Task statement: Work through the lines below and count those holding "options"; reply with the number only.

Data supplied:
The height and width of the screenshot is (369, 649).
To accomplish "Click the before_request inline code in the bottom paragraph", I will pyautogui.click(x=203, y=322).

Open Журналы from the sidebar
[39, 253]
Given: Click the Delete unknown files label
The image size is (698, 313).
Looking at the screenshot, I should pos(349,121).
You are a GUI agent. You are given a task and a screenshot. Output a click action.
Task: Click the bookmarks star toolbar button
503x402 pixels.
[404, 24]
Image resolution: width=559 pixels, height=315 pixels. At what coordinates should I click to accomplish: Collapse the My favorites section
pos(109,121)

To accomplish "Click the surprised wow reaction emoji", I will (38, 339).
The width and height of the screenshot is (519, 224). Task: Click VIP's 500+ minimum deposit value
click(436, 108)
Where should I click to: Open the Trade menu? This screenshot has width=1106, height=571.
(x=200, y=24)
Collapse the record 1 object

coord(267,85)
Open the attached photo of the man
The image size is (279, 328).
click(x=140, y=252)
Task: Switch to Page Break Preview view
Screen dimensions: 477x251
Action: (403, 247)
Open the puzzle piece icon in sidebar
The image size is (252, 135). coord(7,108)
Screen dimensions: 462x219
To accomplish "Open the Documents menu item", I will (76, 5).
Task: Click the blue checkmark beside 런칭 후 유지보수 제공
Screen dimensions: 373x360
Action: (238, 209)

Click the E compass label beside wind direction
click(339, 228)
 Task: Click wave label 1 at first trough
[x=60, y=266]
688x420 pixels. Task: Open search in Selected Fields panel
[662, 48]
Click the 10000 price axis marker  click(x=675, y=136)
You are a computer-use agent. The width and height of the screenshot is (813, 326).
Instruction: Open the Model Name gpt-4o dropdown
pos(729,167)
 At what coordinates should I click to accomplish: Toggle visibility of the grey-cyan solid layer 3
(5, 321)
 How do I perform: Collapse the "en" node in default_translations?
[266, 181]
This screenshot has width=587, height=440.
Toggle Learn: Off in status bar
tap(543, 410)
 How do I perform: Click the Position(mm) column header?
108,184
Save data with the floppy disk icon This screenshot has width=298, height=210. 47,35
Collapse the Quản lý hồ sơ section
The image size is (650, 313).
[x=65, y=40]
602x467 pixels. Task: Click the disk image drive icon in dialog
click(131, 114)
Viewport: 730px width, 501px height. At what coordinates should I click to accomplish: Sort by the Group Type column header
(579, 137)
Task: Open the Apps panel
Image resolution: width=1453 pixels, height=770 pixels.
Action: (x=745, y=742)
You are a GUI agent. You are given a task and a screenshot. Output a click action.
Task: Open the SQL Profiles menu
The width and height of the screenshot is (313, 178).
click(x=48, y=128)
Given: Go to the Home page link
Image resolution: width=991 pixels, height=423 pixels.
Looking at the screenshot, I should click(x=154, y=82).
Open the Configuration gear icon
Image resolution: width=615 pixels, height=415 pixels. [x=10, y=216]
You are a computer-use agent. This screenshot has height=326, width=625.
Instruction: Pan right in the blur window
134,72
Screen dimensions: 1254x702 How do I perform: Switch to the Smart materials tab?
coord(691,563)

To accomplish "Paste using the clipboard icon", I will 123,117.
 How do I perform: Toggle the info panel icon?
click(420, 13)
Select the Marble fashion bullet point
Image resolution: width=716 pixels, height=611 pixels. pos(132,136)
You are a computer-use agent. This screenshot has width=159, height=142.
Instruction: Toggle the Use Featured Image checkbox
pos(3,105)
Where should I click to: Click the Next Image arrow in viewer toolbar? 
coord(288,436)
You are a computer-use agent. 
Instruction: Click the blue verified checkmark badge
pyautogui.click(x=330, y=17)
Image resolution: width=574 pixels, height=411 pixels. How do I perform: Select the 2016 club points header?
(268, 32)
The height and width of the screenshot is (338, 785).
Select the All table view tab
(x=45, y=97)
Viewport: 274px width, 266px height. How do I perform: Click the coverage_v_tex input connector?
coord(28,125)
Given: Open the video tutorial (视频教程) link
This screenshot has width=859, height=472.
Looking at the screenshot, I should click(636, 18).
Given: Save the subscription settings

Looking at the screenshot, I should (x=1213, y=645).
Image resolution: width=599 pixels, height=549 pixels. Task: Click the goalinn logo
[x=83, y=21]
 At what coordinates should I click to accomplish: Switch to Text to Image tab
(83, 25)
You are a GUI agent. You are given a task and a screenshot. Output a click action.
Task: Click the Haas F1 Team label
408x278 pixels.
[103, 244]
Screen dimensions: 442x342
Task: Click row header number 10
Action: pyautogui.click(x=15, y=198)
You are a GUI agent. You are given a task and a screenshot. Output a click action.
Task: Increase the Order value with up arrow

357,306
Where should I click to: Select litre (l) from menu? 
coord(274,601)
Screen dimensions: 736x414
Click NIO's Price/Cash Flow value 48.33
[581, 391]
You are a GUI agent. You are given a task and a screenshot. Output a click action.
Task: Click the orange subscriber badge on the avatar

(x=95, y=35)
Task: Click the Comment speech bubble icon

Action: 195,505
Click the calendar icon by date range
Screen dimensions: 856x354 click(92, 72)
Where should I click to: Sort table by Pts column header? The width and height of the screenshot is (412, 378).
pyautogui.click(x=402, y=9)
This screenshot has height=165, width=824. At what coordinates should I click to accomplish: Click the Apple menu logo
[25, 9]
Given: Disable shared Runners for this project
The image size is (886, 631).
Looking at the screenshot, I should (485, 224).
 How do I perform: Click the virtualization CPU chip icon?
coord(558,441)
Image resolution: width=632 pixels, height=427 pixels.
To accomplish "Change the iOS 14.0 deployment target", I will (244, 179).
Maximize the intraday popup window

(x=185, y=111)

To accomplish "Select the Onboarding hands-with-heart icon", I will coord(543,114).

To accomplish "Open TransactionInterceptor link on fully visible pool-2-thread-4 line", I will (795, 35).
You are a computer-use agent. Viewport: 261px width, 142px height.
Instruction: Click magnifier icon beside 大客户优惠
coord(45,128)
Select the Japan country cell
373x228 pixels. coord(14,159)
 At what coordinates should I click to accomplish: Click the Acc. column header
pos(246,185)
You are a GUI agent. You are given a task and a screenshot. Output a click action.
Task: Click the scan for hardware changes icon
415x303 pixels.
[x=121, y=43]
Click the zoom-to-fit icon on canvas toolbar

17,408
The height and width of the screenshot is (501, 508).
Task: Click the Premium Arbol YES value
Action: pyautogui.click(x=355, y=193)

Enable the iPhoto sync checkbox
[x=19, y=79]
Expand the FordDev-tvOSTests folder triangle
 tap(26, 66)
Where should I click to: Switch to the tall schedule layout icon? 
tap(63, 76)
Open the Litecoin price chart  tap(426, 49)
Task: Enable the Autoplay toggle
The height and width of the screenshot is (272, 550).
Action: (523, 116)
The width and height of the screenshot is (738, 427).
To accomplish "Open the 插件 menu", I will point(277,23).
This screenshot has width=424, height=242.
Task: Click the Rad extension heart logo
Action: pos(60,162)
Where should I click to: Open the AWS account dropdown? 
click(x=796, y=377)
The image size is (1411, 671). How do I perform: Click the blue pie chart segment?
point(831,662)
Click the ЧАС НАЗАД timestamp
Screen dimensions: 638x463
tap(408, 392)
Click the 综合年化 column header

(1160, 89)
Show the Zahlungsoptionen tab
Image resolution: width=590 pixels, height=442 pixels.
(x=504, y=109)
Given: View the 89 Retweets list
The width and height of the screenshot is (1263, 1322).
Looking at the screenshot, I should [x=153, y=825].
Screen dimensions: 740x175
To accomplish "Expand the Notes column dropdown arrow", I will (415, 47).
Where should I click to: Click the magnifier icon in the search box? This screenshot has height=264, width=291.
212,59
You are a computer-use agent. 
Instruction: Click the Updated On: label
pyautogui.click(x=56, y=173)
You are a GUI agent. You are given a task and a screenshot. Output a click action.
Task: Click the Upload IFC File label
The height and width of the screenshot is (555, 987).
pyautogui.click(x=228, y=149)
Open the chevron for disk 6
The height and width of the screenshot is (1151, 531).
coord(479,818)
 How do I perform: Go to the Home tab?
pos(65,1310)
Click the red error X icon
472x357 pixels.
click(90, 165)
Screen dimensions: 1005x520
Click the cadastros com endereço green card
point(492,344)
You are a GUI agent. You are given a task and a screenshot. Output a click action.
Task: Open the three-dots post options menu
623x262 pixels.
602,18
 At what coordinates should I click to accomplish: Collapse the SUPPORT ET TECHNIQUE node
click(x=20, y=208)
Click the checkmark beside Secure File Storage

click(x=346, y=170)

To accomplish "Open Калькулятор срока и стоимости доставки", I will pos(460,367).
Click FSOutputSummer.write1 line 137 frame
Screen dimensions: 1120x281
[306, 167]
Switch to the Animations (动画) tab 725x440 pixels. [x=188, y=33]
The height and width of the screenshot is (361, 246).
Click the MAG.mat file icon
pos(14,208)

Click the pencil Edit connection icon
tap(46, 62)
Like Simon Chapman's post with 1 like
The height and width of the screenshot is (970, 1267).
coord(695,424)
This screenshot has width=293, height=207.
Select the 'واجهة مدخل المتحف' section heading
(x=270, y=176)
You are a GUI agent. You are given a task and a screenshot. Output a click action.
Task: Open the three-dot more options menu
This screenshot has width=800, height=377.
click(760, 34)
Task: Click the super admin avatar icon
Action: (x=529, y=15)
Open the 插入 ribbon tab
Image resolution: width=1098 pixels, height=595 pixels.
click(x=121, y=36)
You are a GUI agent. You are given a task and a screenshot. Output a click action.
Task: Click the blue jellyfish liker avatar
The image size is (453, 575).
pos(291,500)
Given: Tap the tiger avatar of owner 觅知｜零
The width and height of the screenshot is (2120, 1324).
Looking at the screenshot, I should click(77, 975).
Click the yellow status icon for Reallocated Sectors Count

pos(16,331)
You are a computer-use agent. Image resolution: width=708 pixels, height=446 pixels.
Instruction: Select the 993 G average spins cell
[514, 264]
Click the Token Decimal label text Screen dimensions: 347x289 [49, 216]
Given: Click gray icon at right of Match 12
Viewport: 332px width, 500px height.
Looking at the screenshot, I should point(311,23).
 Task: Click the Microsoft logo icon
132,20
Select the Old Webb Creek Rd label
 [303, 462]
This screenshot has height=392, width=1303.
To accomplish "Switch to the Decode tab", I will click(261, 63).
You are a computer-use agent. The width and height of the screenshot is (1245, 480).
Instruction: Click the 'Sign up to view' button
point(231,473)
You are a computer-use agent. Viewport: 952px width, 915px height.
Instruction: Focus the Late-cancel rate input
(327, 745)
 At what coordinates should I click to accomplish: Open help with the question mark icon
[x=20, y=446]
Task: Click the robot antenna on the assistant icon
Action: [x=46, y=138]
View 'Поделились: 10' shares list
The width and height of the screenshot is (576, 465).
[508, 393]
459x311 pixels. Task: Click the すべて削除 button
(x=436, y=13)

Response to the task: 2